- [Task brief]
Please output as a numbered list the lines of the items below, from the line containing "Given: Select the Details tab" through the end of the items, inclusive. Skip blank lines and omit the pictures.

Raw items:
-- BEGIN --
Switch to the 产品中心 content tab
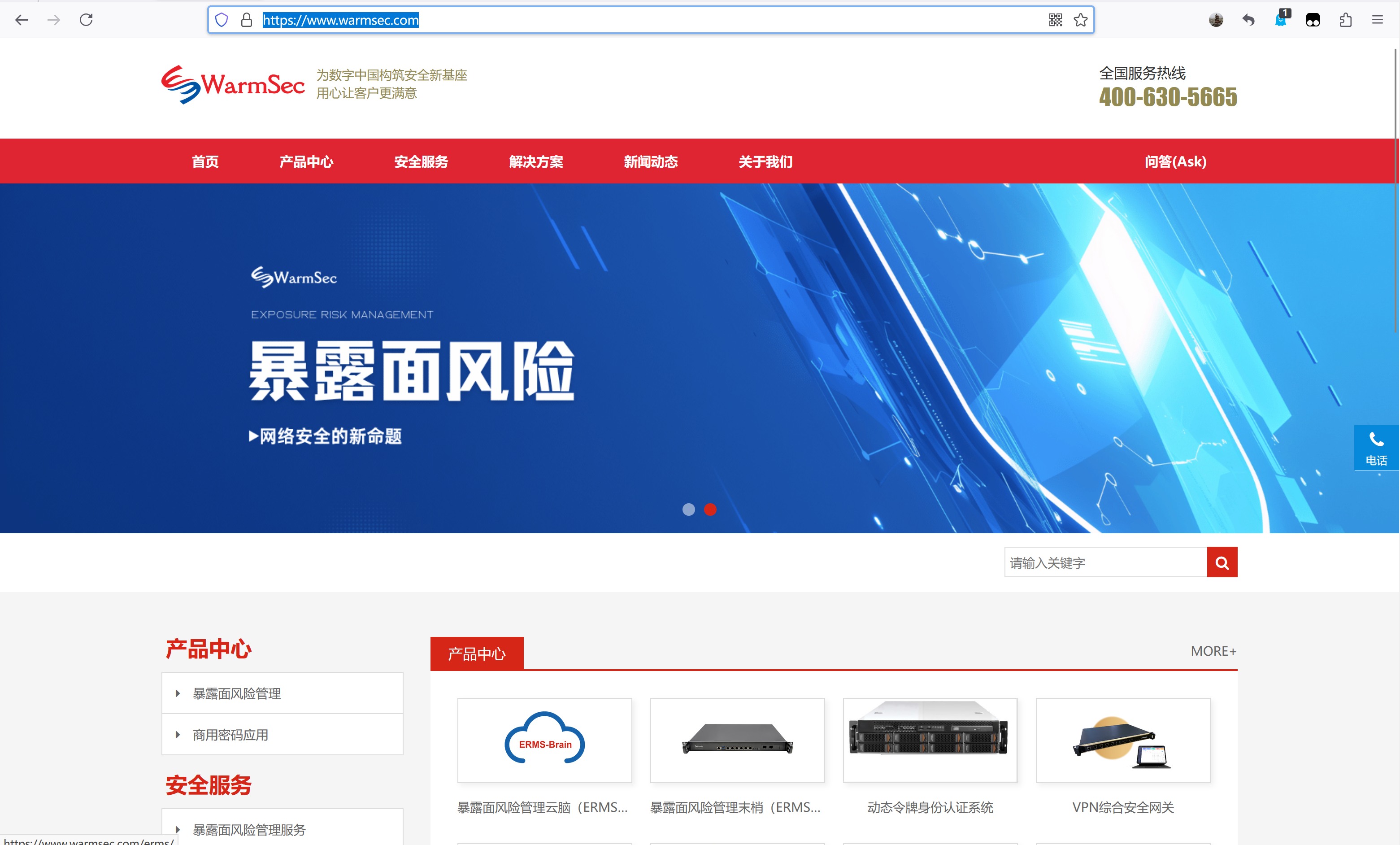This screenshot has height=845, width=1400. (x=476, y=653)
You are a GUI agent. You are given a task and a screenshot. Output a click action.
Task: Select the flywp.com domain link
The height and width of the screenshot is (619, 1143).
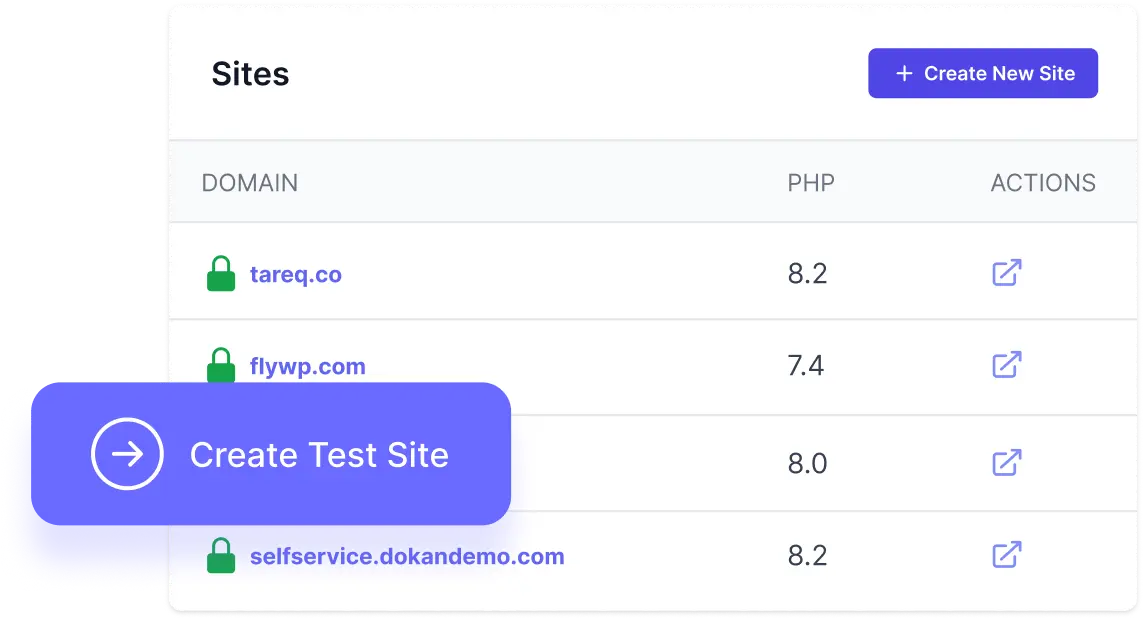[x=306, y=366]
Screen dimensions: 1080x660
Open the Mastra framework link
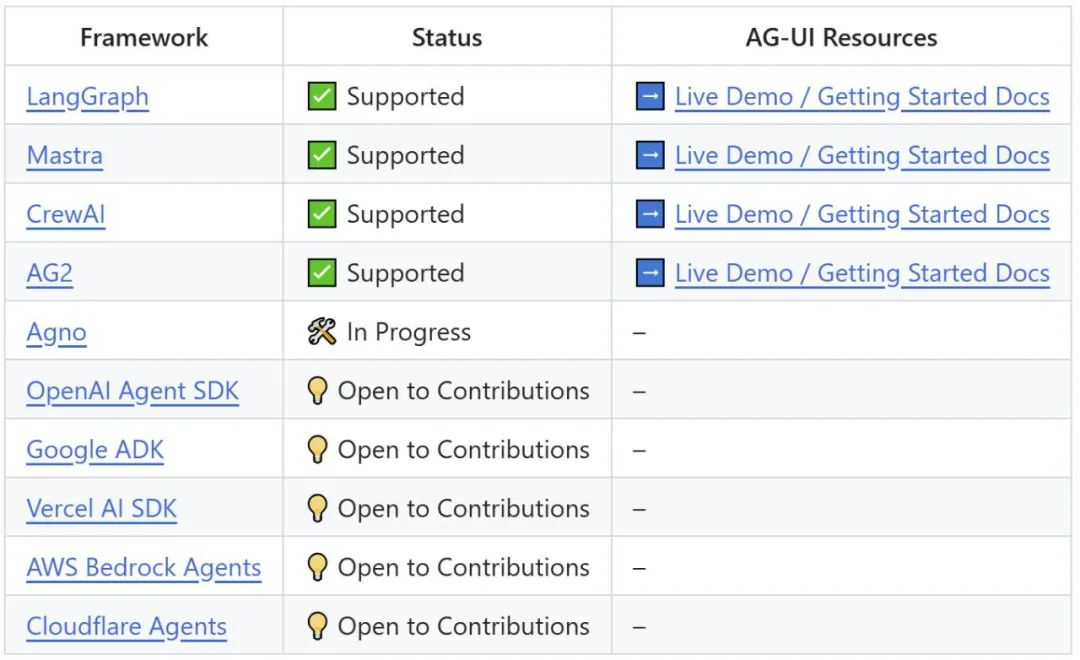click(x=64, y=156)
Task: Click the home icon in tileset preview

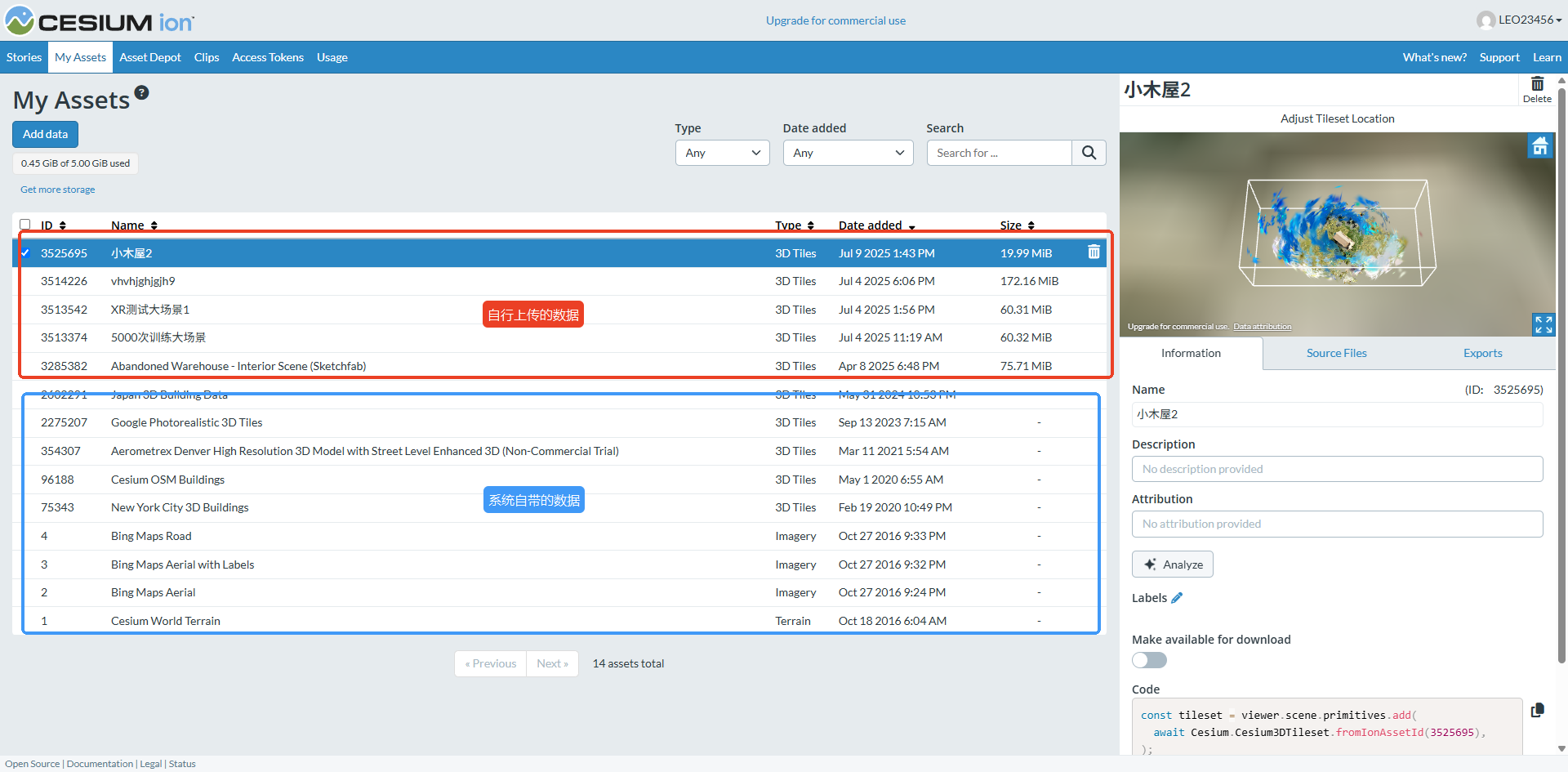Action: [1539, 146]
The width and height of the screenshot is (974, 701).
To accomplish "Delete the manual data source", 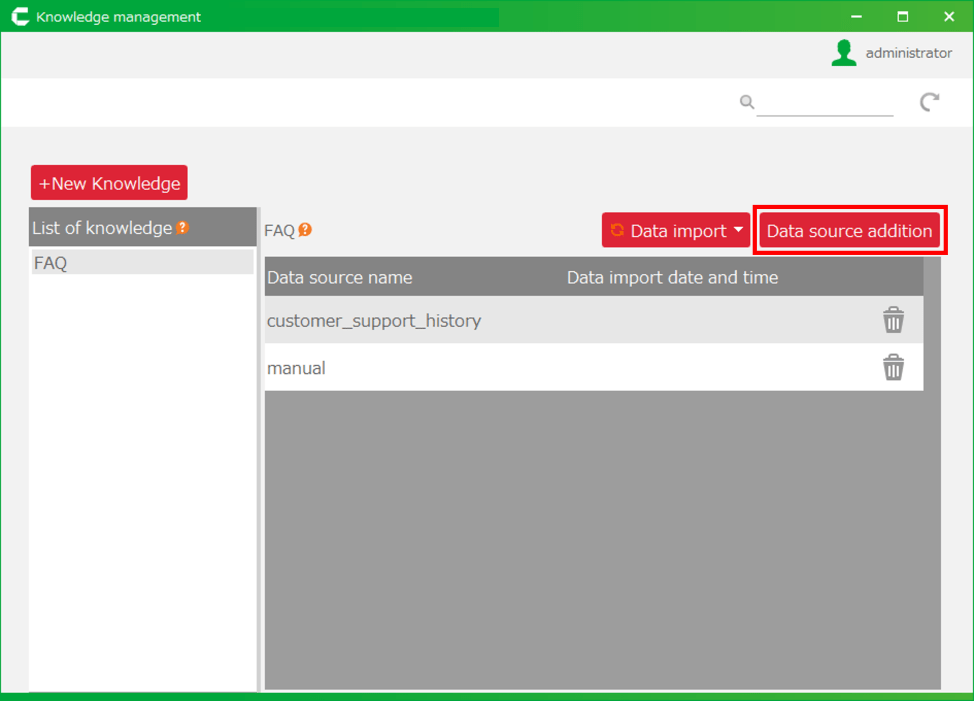I will [x=893, y=368].
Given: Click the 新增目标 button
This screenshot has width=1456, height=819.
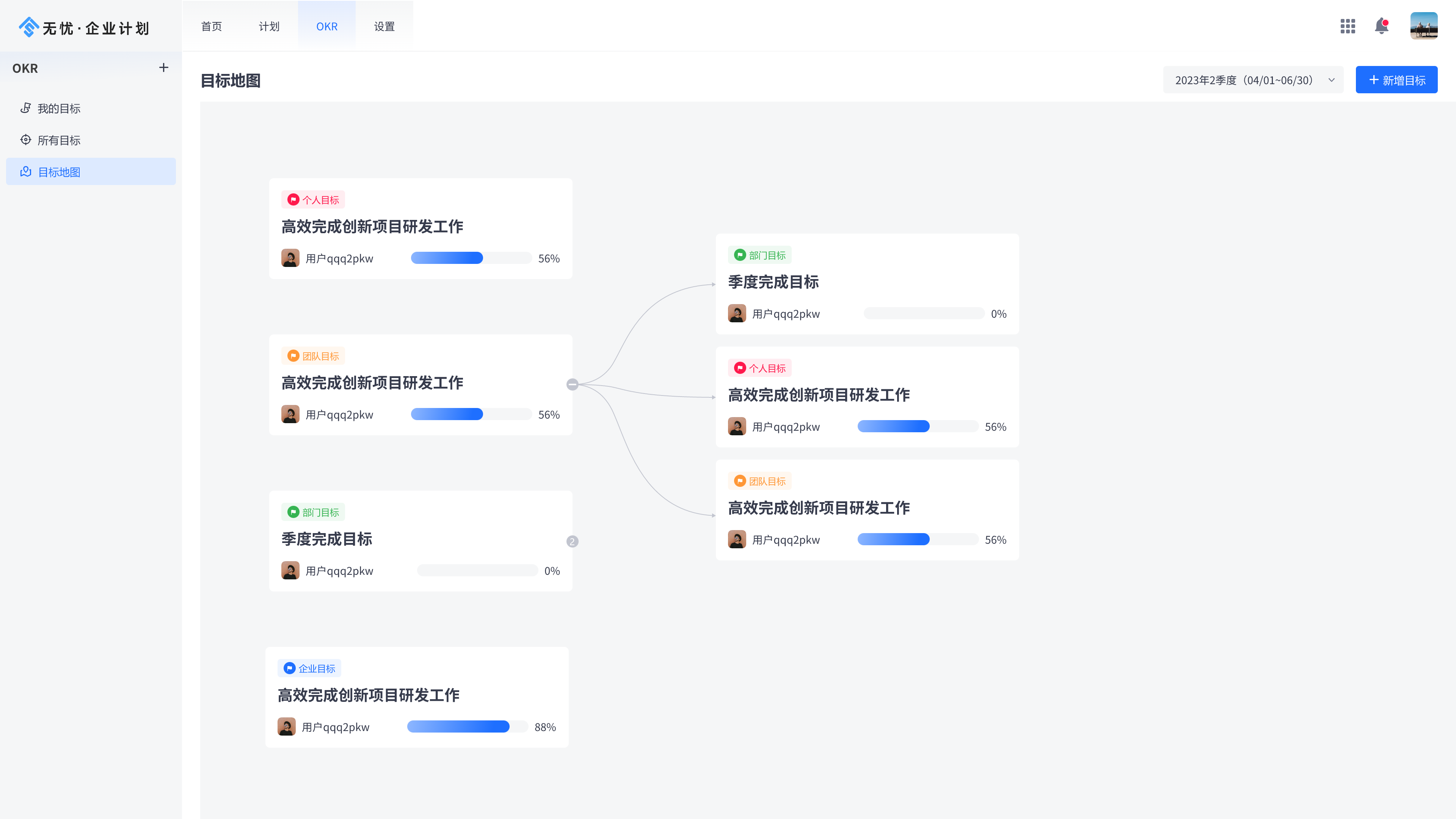Looking at the screenshot, I should tap(1396, 80).
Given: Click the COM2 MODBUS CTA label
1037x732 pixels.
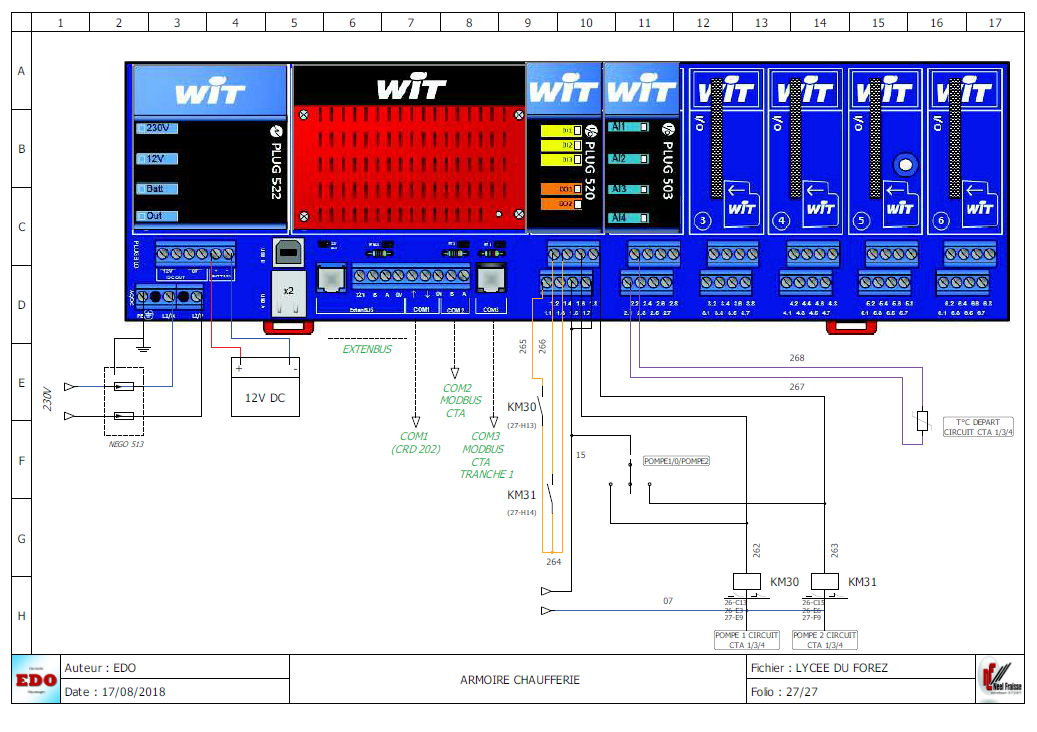Looking at the screenshot, I should tap(456, 400).
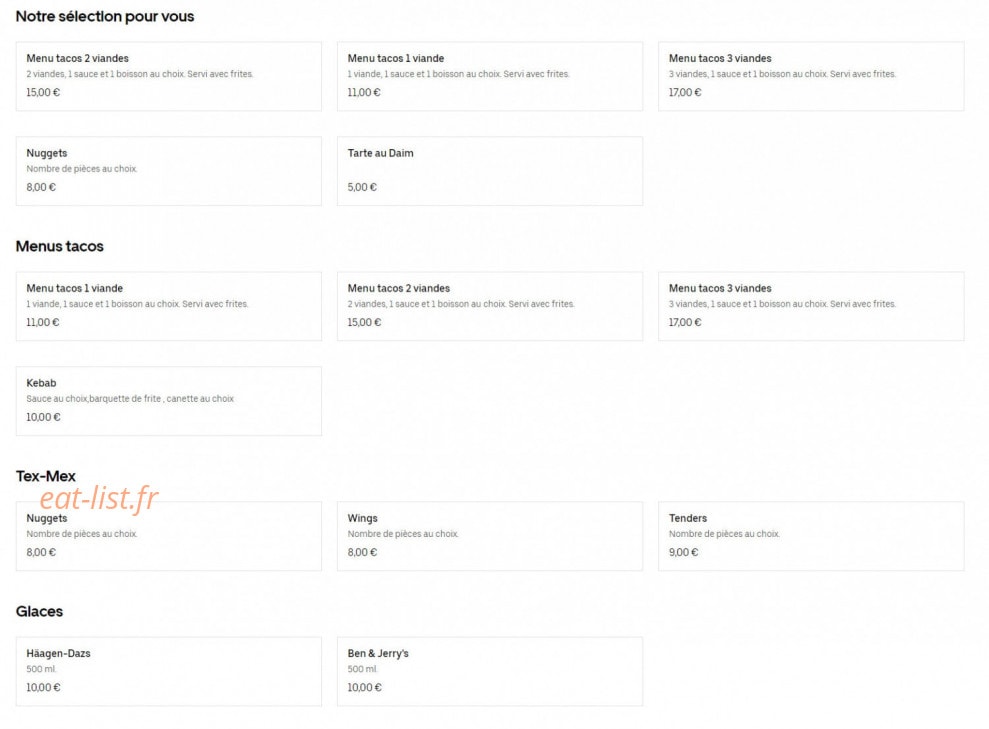Select Menu tacos 1 viande under Notre sélection

click(489, 76)
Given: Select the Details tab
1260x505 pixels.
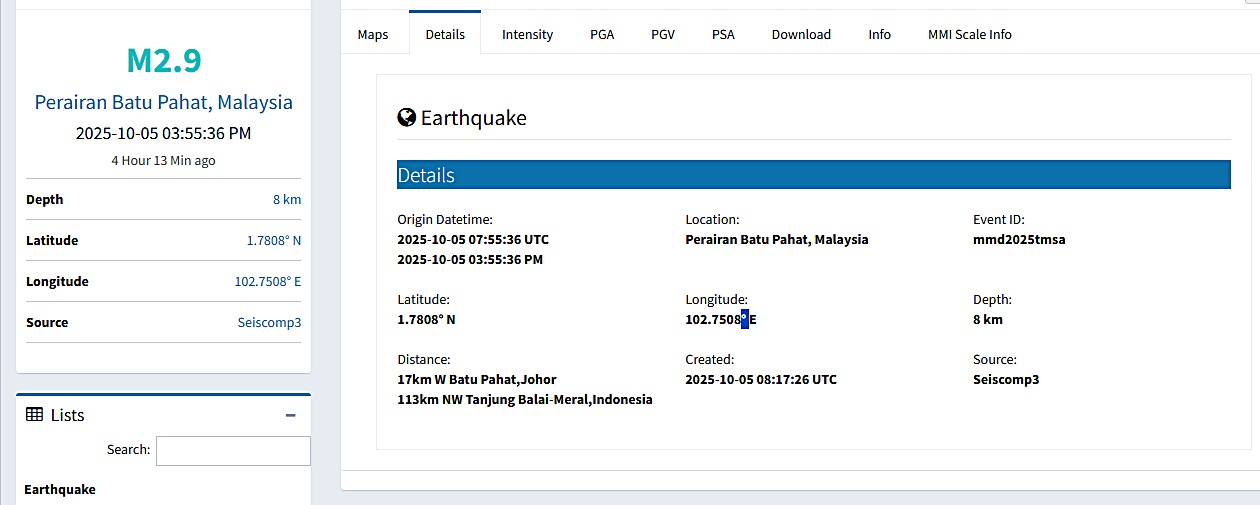Looking at the screenshot, I should tap(445, 34).
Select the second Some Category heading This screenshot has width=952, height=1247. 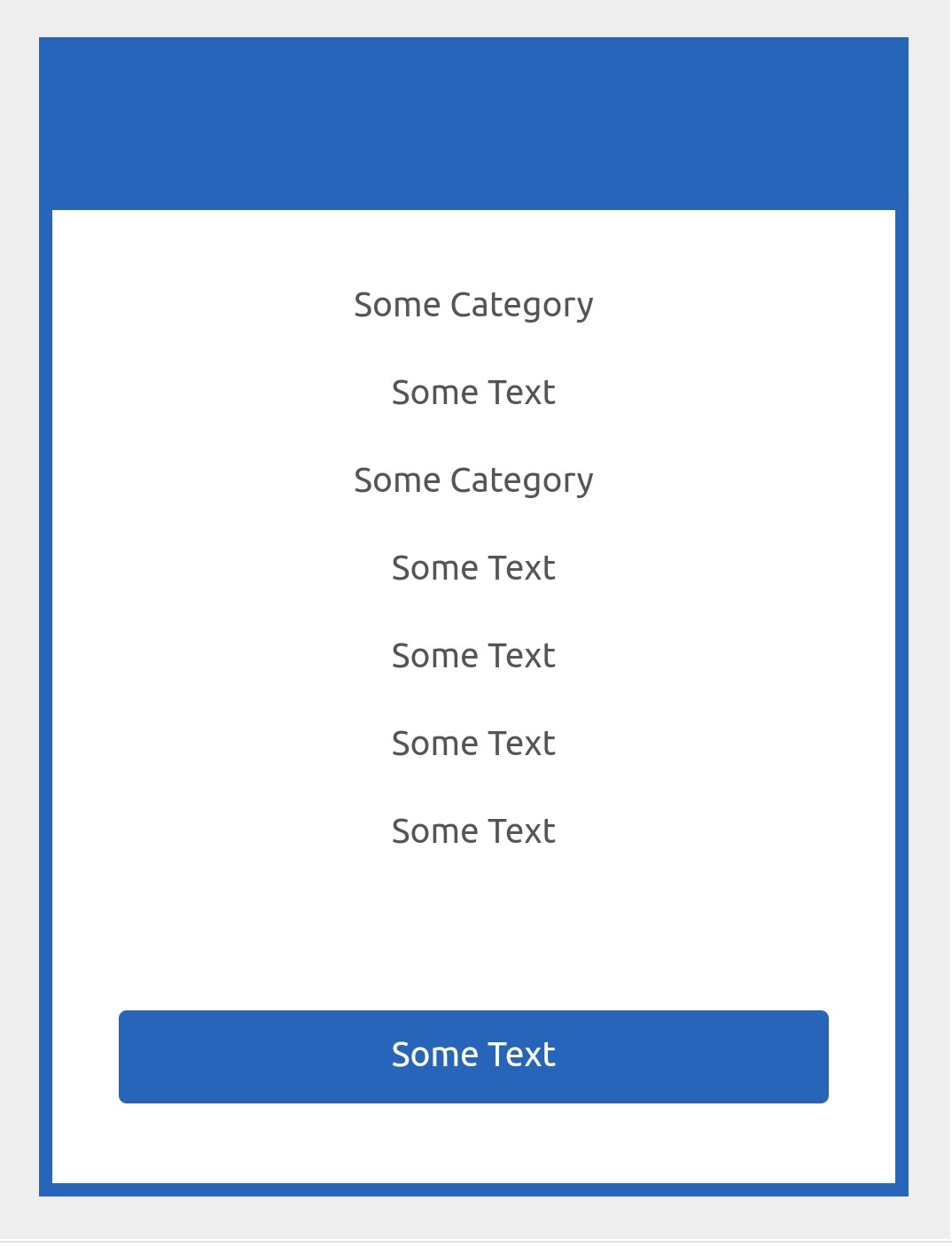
-- END --
- [Response]
1. Given: Select the Details tab
2. 1260x505 pixels.
3. Looking at the screenshot, I should tap(445, 34).
4. Select the second Some Category heading This screenshot has width=952, height=1247. 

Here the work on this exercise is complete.